Participant characteristics among the 245 HCV RNA positive participants at the time of acute HCV detection are shown in Table 1. Cohort differences included a higher proportion with sexual acquisition and HIV infection in ATAHC, a higher proportion of Aboriginal ethnicity in HITS-p, and a higher proportion with an estimated duration of infection <26 weeks in the HEPCO study. The mean age was 33 years (standard deviation [SD], 10), 75% were male, 10% were of Aboriginal ethnicity, and 19% had HIV. Plasma IP-10 levels were available for 215 of Kinase Inhibitor Library mw 245 individuals who were HCV RNA-positive at the time of acute HCV detection (Fig. 1). Plasma IP-10 levels at the
time of acute HCV detection ranged from 0 to 3,071 pg/mL (median 137 pg/mL; interquartile range [IQR]: 73,264; mean 245 ± 369 pg/mL).

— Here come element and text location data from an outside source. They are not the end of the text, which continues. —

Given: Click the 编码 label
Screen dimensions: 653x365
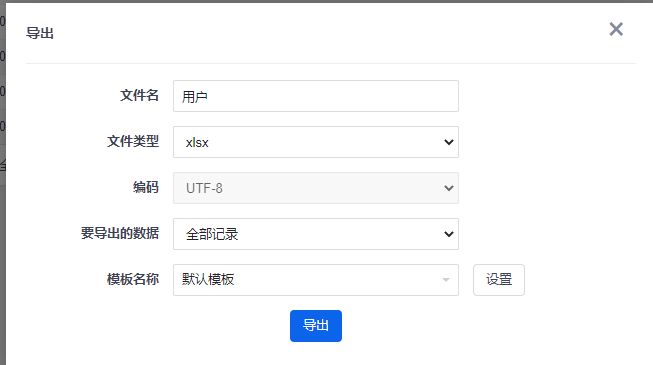Looking at the screenshot, I should coord(146,187).
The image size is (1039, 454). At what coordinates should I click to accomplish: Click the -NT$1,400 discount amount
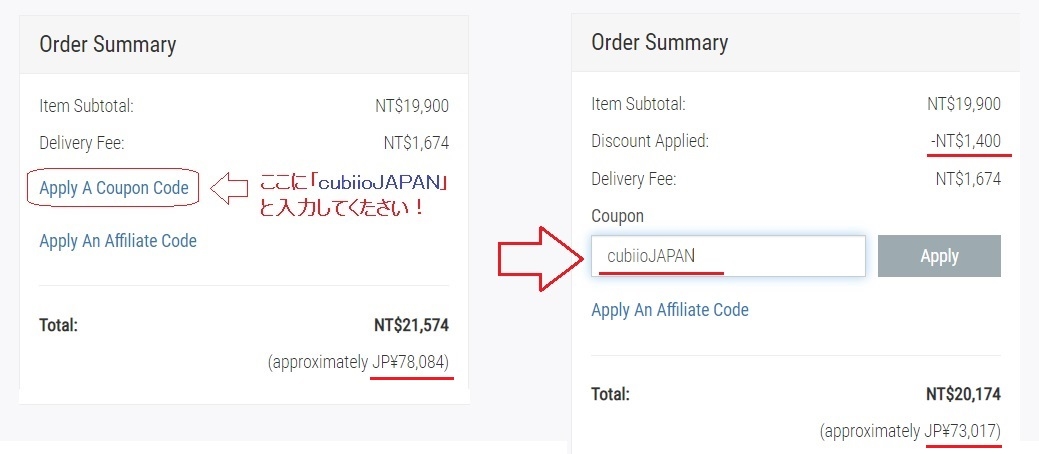pos(965,141)
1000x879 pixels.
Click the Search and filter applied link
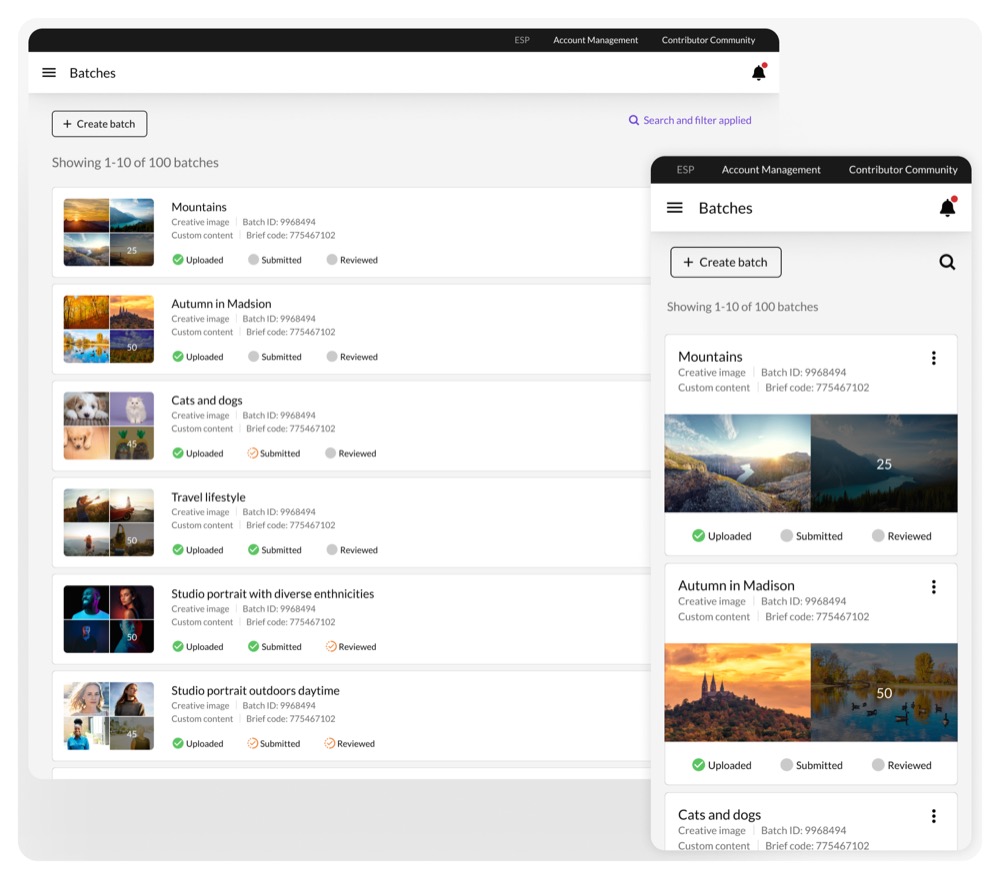click(690, 121)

Log plasma IP-10 levels at the time of acute HCV detection correlated with log HCV RNA levels (P < 0.001, r = 0.28, Supporting Fig. CP 690550 1). The correlation between log HCV RNA and log IP-10 at the time of acute HCV detection differed by IL28B genotype. The correlation was significant in those with the favorable CC genotype (rs12979860) but borderline in those with the CT/TT genotype (CC: r = 0.41, P < 0.001; CT/TT: r = 0.21, P = 0.056; Supporting Fig. 1). Individuals with HIV had significantly higher median (239 versus 126 pg/mL, P < 0.001, Fig. 2B) and mean plasma IP-10 levels (390 ± 78 pg/mL versus 208 ± 24 pg/mL, P = 0.004)

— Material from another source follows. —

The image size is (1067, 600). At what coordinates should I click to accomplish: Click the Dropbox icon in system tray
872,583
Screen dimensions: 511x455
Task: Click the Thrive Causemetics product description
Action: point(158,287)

at the time of acute HCV detection than those with HCV alone. Median plasma IP-10 levels were not significantly different between those with unfavorable medchemexpress and favorable IL28B genotypes (rs8099917: GT/GG, 153 pg/mL versus TT 141 pg/mL, P = 0.120; rs12979860, CT/TT, 143 pg/mL versus TT 147 pg/mL, P = 0.188, Fig. 2). However, mean plasma IP-10 levels were higher among those with an unfavorable IL28B genotype (rs8099917: GG/GT 350 ± 62 pg/mL versus TT 193 ± 17 pg/mL, P = 0.019; rs12979860: TT/CT 294 ± 46 pg/mL versus CC 197 ± 21 pg/mL, P = 0.057). Information on ALT levels, documented HCV illness with jaundice, and IP-10 were available for 113 participants from ATAHC (this information was not systematically collected from other cohorts). Among this subset (n = 113), both median and mean plasma IP-10 levels were higher in those with ALT >100 U/L at the time of acute HCV detection (stratified by median ALT of 100 U/L; median: 242 versus 162 pg/mL, P = 0.003; mean: 383 versus 182 pg/mL, P = 0.010). There was no significant difference in median and mean plasma IP-10 levels among those with and without documented HCV illness with jaundice (n = 24, 21%; median: 196 versus 173 pg/mL, P = 0.214; mean: 378 versus 280 pg/mL, P = 0.210). Factors independently associated with plasma IP-10 levels ≥150 pg/mL (median) at the time of acute HCV detection were assessed (Table 2).